Extension of the ODN from Entry 20 at the 5[prime] end with the conjugated pyrene nucleoside 7 resulted in an increased RNase H cleavage (Entry 25). However, it is not possible to tell whether this effect is due to intercalating effect of the pyrene ring or due to simple base pairing by replacing C-98 in the G-83:C-98 base pair with the modified nucleoside 7. In fact, an improved RNase H cleavage was also observed when the ODN from Entry 20 was extended with C at the 5[prime] end (Entry 23). Further extension of the latter ODN with 7 at the 5[prime] end gave even further improved RNase H cleavage (Entry 24). However, the intercalating effect should be considered important, since RNase H cleavage was completely absent when 5 was used instead of 7 (data not shown). Another interesting feature of the extended ODNs 23 and 24 was an increasing downstream hydrolysis of the hok mRNA on the 3[prime]-side of the stem-loop domain. This effect could be due to cleavage on the other side of the stem-loop region at the single-stranded RNA adjacent to the RNA-DNA duplex as reported by Lima and Crooke (30).


Figure 2. hok mRNA from plasmid R1.


Figure 3. RNase H cleavage of the 361 nucleotide hok mRNA from plasmid R1. (A) Effect of 7 or C when inserted in the middle of a short coaxially stacked ODN. (B) Using 7 or C for extending a short coaxially stacked ODN at the junction. (C) Insertion of 5 or C at the branch point of a TWJ.

The Type I TWJ using hok mRNA was considered possible by using the complementary ODN to the sequence G-76 to A-82 tethered via 5, 7 or cytidine to the complementary ODN to the sequence C-99 to A-103. The effect of one or two deletions at the 5[prime] end of the latter ODN sequence was also investigated.
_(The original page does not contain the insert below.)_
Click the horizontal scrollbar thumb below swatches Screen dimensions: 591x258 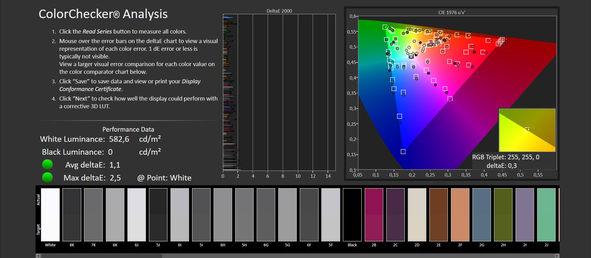(x=102, y=256)
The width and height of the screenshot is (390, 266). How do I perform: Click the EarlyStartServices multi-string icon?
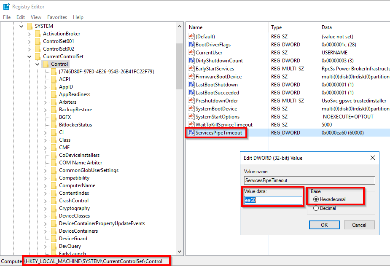191,69

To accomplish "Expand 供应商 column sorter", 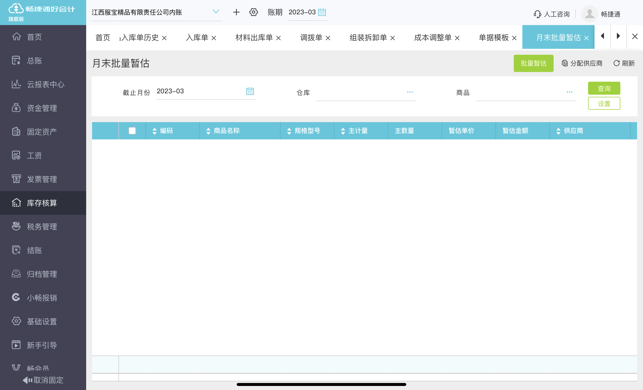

Except for one case, all these tethered ODNs did not mediate any significant RNase H cleavage despite all having the same sequences as Entry 20, 23 or 25 at the upstream part of the hok mRNA. It is believed that the extra dangling tethered ODN due to steric interactions prevents a sufficiently high stability of the duplex, and is also influencing the RNase H cleavage. Only in one case, by using the conjugated diphenyl ether nucleoside 5 for tethering and with one deletion at the 5[prime] end, was significant RNase H activity observed (Entry 27). In this case, not only was significant RNase H activity observed, but the cleavage was also taking place on the upstream side of the hairpin of hok mRNA when compared with Entry 20. One can speculate why exactly one deletion at the 5[prime] end of the ODN is a prerequisite for RNase H cleavage. However, with this length of the ODN, coaxial stacking from the 5[prime] end of the targeting ODN to U-329 is possible and may induce the base pairings A-103:U-329 and C-104:G-328. In this way, a sufficiently long DNA-RNA duplex is established to accomplish RNase H hydrolysis at this side of the hairpin.
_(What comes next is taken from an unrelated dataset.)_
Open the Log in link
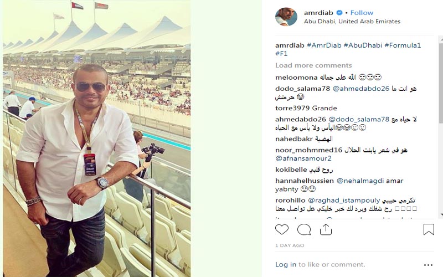pyautogui.click(x=286, y=265)
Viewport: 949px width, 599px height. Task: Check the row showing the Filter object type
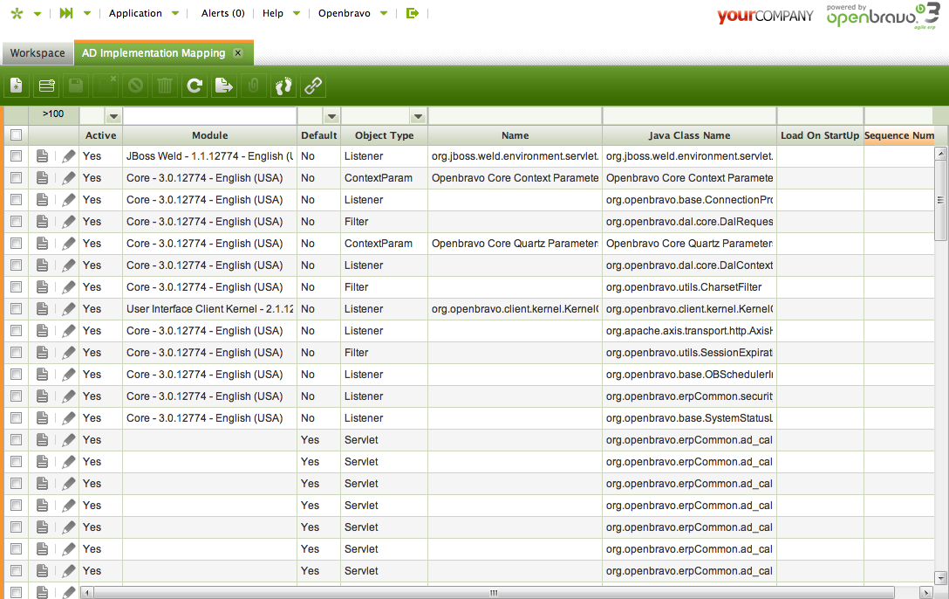[x=15, y=222]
In this work we have shown that conjugated intercalators at a DNA-DNA TWJ improve its stability as measured by its thermal denaturation. It is also clear that short ODNs can increase RNase H cleavage at the flanks of an RNA hairpin. For the conjugated ODNs the results are more ambiguous whether the RNase cleavage can be enhanced. Although a lot of work is needed in order to find the best type of conjugate and linker which again may depend on the specific target, we still think it possible to develop short and lipophilic conjugated ODNs for targeting junctions in RNA.